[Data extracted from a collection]
______

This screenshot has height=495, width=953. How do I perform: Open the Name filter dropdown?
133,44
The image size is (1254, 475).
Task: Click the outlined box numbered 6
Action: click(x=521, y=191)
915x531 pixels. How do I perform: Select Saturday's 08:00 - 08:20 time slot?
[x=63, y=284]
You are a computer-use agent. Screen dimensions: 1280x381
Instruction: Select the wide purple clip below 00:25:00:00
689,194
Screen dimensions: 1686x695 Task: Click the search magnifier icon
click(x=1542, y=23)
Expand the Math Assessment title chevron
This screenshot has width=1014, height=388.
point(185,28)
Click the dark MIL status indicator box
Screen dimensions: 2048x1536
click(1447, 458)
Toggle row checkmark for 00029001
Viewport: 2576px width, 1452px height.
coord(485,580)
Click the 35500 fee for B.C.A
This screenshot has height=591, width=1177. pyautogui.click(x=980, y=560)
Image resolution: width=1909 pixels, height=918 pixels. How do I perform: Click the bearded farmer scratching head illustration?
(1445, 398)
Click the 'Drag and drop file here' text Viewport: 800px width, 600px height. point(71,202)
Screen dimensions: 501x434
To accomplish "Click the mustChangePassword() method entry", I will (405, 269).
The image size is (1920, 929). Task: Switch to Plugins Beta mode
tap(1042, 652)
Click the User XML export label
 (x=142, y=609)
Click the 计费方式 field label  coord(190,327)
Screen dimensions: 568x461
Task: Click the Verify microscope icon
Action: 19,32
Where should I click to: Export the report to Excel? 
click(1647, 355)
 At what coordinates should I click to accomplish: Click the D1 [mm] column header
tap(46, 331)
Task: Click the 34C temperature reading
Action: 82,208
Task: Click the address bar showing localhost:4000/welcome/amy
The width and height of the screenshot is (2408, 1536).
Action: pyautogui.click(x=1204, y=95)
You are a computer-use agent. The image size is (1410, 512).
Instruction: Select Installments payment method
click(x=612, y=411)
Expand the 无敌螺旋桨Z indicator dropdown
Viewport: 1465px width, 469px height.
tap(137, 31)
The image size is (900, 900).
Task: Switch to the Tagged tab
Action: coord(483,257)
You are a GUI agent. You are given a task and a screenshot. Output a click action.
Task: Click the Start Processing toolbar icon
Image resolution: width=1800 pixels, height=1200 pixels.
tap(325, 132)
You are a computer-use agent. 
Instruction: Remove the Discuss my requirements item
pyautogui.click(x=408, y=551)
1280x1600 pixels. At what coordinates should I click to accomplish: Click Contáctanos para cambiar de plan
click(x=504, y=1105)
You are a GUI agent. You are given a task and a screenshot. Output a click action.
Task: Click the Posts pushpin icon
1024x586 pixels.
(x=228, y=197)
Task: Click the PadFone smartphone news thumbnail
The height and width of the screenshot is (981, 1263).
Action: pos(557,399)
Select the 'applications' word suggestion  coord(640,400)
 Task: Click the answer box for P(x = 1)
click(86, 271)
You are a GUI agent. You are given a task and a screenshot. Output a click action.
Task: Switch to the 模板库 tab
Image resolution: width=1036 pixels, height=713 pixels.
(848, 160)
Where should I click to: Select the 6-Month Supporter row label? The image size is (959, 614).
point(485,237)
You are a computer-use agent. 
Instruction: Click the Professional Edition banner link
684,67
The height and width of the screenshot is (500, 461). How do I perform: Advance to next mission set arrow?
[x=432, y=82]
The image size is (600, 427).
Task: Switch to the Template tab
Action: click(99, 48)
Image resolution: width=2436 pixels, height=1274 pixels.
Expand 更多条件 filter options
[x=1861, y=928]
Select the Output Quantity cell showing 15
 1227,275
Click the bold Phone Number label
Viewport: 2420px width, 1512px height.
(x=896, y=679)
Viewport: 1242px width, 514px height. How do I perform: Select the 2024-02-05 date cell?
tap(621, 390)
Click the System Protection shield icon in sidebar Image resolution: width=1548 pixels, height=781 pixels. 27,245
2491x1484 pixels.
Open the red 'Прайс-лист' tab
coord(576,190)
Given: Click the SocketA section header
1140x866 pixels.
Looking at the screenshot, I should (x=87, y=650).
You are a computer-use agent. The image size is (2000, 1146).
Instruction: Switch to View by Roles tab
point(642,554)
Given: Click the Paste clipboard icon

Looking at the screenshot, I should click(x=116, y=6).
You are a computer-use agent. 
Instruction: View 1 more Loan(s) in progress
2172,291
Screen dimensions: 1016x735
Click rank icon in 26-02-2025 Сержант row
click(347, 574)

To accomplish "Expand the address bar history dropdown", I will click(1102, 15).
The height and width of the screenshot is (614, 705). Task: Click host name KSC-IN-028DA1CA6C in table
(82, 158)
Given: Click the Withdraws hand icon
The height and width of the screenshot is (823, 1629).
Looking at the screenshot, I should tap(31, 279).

______

Count how many lines in the items above contain the string "accomplish", treating uppercase and lowercase as different, and reply with only that number.

4